▶ Task instructions: Determine the number of lines in the data that contain "page", and write only that number.

(Stored data)
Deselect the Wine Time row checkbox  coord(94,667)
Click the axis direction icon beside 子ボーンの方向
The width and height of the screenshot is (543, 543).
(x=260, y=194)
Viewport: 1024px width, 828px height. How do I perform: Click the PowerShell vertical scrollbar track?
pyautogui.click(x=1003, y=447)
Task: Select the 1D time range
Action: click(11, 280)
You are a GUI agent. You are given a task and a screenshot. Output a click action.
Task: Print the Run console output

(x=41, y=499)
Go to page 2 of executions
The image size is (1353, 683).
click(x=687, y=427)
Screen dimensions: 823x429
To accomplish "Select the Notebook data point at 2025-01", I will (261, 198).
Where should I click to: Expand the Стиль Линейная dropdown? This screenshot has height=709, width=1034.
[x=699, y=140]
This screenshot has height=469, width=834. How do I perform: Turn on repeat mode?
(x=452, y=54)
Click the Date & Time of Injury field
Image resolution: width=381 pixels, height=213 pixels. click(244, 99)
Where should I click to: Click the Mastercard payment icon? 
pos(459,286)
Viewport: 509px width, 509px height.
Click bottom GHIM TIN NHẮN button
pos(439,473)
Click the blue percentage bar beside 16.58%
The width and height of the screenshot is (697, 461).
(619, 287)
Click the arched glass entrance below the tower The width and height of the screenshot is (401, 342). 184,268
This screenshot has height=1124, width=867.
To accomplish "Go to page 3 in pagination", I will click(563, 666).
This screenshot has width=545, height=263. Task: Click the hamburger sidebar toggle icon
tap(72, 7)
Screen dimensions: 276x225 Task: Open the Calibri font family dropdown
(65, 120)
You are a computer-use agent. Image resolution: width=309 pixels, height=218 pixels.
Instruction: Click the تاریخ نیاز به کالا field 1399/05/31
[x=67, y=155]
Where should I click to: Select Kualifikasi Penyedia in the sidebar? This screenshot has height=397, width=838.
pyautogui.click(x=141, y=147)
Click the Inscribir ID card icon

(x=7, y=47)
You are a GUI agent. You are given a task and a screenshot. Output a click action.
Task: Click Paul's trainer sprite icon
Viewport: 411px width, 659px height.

▶ Output for this exercise: 2